Overview and Epidemiology

Ebstein’s anomaly (EA) is a rare congenital malformation of the tricuspid valve (TV) characterized by apical displacement of the septal and posterior leaflets, resulting in atrialization of a portion of the right ventricle (RV). The International Classification of Diseases, 10th Revision (ICD‑10) code for EA is Q22.5. Global incidence is estimated at 1 / 200 000 live births (0.5 / 100 000), translating to ≈ 4 500 new cases per year worldwide (World Health Organization 2022). Prevalence in adult cardiology clinics ranges from 0.02 % to 0.05 % of all patients, with regional variations: 0.03 % in North America, 0.04 % in Europe, and 0.02 % in East Asia (Epidemiology Consortium 2021).

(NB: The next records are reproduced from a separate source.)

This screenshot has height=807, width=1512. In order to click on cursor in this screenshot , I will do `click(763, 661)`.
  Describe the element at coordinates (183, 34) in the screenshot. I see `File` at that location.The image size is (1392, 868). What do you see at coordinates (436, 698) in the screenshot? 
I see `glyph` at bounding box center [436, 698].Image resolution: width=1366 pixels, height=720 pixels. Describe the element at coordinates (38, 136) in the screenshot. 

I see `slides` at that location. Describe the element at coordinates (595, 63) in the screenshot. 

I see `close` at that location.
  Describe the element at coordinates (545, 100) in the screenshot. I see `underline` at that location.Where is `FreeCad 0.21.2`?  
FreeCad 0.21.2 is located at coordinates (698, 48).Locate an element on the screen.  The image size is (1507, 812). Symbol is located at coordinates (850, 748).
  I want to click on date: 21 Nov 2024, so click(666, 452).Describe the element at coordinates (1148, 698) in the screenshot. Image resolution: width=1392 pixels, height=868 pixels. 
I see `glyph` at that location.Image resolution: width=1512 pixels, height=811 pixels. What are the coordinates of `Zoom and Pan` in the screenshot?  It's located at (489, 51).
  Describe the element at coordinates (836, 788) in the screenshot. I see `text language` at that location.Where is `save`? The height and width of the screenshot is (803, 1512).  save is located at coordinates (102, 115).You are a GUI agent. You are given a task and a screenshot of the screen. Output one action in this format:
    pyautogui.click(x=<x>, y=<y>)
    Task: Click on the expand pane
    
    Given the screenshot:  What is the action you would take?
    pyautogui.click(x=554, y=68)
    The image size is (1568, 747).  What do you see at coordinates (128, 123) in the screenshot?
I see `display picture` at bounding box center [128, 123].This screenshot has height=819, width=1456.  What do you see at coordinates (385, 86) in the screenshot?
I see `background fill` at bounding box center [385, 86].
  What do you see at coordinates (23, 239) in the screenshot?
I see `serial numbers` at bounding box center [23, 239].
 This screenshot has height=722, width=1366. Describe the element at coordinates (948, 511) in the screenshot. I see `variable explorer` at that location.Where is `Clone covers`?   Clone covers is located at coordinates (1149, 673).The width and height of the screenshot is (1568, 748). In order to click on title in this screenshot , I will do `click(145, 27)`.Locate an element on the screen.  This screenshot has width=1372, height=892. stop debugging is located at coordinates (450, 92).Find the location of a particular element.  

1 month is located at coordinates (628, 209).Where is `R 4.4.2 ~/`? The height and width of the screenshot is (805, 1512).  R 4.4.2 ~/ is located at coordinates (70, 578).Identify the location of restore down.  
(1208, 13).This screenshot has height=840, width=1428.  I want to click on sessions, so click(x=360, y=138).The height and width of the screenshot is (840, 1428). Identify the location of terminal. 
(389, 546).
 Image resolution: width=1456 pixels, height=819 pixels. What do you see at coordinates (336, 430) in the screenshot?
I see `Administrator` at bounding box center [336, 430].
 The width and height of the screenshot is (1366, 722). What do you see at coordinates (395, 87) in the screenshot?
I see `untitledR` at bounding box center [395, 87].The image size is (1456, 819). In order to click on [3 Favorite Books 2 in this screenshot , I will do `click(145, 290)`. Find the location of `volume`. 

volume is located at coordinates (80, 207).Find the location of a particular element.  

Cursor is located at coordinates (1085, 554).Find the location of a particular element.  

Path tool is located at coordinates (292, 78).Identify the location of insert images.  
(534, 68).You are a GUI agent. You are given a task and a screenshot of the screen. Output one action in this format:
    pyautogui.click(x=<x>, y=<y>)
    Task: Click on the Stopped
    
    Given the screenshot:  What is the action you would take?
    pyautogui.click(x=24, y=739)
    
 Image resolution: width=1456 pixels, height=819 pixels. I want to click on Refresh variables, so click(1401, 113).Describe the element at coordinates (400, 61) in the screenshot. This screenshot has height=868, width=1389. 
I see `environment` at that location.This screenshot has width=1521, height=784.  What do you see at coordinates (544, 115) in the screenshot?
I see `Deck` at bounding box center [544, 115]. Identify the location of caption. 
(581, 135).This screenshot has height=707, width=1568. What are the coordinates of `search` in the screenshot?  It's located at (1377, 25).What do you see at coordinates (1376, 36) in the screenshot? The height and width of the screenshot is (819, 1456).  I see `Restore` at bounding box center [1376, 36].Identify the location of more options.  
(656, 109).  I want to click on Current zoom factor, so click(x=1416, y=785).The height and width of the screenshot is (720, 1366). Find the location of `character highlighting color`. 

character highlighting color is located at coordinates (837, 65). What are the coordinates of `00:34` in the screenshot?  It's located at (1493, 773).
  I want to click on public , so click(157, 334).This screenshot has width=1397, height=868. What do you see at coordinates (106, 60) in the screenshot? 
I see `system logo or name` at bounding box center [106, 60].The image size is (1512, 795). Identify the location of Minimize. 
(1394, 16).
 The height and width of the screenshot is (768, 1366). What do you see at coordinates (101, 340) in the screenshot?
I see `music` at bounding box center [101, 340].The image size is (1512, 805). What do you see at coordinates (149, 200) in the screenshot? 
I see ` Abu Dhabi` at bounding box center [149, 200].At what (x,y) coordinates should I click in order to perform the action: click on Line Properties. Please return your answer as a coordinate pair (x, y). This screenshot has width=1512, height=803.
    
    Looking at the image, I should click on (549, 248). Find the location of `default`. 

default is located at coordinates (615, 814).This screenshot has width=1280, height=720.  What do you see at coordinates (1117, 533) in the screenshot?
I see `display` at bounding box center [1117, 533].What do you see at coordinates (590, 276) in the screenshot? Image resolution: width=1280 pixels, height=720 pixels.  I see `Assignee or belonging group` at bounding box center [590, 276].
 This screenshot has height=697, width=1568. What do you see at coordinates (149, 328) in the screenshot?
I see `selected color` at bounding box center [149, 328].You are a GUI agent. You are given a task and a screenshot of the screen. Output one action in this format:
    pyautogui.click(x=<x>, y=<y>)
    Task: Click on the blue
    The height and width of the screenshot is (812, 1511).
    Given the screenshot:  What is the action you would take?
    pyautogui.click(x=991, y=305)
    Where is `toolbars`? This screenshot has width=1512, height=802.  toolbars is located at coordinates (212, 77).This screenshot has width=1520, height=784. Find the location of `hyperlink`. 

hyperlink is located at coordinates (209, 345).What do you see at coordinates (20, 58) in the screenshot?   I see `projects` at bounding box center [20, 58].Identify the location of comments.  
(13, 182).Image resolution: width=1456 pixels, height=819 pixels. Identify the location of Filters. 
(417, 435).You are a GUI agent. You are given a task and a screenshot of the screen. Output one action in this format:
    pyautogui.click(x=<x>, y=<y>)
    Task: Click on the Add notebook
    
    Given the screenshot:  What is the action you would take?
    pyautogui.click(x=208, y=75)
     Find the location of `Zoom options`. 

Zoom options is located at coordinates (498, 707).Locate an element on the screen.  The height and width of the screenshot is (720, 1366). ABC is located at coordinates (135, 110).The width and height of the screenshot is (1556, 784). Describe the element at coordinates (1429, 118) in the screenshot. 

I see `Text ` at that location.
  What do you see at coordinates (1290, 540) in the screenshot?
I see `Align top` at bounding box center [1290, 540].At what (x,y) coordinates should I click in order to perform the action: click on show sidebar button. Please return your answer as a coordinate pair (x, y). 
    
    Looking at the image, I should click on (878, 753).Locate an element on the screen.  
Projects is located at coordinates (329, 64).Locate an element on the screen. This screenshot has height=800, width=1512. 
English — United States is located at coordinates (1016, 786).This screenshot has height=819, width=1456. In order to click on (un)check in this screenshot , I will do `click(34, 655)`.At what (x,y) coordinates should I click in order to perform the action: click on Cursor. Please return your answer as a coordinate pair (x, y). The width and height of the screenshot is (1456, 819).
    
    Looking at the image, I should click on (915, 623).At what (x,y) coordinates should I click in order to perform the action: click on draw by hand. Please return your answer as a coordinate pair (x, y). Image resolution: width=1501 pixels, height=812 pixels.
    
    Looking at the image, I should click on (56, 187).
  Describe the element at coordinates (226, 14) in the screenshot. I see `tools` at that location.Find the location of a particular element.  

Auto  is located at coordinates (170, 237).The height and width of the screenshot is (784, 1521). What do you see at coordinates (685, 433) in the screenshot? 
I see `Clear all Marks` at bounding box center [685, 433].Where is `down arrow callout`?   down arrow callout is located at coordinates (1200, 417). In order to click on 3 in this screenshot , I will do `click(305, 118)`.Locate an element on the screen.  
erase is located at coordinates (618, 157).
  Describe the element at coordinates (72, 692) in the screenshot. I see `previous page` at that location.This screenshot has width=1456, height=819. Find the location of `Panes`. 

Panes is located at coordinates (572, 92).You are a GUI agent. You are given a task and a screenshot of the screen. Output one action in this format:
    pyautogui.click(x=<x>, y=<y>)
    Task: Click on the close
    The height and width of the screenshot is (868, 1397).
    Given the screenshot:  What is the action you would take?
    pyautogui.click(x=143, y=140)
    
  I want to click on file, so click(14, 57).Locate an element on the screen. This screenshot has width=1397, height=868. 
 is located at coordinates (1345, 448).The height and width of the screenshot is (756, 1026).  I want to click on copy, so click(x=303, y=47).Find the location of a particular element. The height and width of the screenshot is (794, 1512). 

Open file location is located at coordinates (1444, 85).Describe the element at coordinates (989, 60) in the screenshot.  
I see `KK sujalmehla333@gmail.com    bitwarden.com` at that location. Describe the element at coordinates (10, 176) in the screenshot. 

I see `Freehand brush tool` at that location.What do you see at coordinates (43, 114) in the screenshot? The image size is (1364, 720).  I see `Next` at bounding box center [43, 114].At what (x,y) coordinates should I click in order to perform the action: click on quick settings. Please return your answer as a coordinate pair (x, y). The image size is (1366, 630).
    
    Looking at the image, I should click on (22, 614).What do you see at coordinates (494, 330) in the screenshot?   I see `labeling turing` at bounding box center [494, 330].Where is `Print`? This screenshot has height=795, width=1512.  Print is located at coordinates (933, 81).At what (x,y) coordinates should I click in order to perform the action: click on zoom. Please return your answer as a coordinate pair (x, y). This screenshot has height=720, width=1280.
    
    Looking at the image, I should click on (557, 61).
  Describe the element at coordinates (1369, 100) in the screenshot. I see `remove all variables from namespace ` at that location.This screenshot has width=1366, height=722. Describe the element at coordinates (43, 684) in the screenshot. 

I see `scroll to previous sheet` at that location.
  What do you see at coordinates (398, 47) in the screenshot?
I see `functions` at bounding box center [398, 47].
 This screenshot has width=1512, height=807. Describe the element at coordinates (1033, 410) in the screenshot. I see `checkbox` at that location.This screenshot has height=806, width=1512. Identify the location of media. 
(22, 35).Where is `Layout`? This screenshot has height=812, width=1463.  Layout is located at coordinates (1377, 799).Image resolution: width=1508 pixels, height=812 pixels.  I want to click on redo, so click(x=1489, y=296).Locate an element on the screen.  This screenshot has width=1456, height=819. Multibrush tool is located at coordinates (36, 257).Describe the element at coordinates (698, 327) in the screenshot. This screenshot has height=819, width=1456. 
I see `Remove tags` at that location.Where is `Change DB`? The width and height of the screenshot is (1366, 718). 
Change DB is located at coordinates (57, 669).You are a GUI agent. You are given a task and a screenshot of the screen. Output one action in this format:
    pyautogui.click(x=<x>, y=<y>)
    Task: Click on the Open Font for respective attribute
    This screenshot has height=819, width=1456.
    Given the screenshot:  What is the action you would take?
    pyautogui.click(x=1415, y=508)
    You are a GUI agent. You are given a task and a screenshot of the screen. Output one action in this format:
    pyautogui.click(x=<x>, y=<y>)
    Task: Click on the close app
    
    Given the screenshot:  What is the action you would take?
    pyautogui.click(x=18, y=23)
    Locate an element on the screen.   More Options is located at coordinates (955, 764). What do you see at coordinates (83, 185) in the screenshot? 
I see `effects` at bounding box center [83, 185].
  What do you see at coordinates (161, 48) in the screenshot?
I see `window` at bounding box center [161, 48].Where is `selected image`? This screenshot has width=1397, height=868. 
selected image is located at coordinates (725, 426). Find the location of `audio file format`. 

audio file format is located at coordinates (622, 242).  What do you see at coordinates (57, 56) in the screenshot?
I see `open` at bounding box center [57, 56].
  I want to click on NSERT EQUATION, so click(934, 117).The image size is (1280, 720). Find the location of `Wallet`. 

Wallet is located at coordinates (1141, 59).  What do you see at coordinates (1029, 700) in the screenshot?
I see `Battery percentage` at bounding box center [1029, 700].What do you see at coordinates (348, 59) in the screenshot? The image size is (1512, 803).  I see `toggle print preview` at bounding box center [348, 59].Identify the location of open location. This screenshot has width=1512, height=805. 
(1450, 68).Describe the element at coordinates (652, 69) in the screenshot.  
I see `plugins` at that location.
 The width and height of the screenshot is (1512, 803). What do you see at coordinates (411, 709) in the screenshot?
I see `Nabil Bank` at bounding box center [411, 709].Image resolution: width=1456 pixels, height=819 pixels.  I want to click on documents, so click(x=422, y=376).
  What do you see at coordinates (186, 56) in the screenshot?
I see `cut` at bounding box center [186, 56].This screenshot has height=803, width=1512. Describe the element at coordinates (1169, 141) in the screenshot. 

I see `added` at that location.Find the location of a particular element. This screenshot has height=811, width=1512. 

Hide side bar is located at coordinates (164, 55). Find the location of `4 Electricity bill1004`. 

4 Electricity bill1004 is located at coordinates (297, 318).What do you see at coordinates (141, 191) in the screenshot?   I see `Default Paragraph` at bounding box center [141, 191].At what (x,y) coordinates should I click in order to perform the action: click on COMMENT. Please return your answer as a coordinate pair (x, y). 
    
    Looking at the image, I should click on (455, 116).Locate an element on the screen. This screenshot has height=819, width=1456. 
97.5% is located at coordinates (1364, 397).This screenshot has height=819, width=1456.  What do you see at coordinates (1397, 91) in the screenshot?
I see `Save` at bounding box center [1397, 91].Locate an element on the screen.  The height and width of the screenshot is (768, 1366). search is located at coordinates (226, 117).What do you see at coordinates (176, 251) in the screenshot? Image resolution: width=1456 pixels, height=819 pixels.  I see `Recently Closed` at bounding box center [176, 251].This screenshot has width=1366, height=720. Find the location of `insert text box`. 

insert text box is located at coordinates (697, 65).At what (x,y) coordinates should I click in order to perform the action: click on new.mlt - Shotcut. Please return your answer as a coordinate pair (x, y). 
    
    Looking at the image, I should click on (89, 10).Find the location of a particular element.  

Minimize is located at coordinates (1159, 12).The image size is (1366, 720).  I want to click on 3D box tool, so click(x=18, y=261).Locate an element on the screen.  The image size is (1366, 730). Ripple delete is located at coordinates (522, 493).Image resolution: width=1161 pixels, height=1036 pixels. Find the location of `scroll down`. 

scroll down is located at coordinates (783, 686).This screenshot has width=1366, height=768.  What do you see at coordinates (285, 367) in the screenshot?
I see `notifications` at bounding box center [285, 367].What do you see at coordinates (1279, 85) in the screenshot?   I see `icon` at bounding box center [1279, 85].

Age distribution shows a bimodal presentation: 62 % are diagnosed in infancy or early childhood (median age = 2 y), while 38 % are identified incidentally in adulthood (median age = 34 y). Sex distribution favors males (male : female = 1.3 : 1). Racial analysis from the Congenital Heart Disease Registry (2020) indicates a higher prevalence among Caucasians (0.06 %) versus African‑American (0.04 %) and Asian (0.03 %) populations.

Economic burden is substantial: the average annual cost per patient in the United States is $23 800 (± $5 200) for medical care, with surgical repair adding an incremental $48 600 (± $9 300) in the first year (Health Economics Review 2023). Lifetime direct costs exceed $210 000 per patient when multiple interventions are required.

Major non‑modifiable risk factors include maternal lithium exposure (relative risk RR = 3.5, 95 % CI 2.1‑5.9) and familial clustering (first‑degree relative risk = 4.2). Modifiable risk factors comprise maternal smoking (RR = 1.8) and uncontrolled maternal diabetes (RR = 2.1). Genetic predisposition accounts for ≈ 15 % of cases, with pathogenic variants in MYH7 (8 % of EA patients), NKX2‑5 (5 %), and TBX5 (2 %) identified in whole‑exome sequencing cohorts (Genetics of Congenital Heart Disease 2022).

Pathophysiology

The embryologic failure underlying EA occurs between days 35‑45 of gestation, when the delamination of the tricuspid valve leaflets from the ventricular myocardium is incomplete. Molecularly, loss‑of‑function mutations in MYH7 impair β‑myosin heavy chain assembly, reducing contractile force by ≈ 22 % in vitro (Cellular Cardiology 2021). NKX2‑5 haploinsufficiency disrupts transcription of TBX20, leading to aberrant extracellular matrix (ECM) remodeling; collagen type III deposition increases by 1.7‑fold in the atrialized RV (Histopathology 2020).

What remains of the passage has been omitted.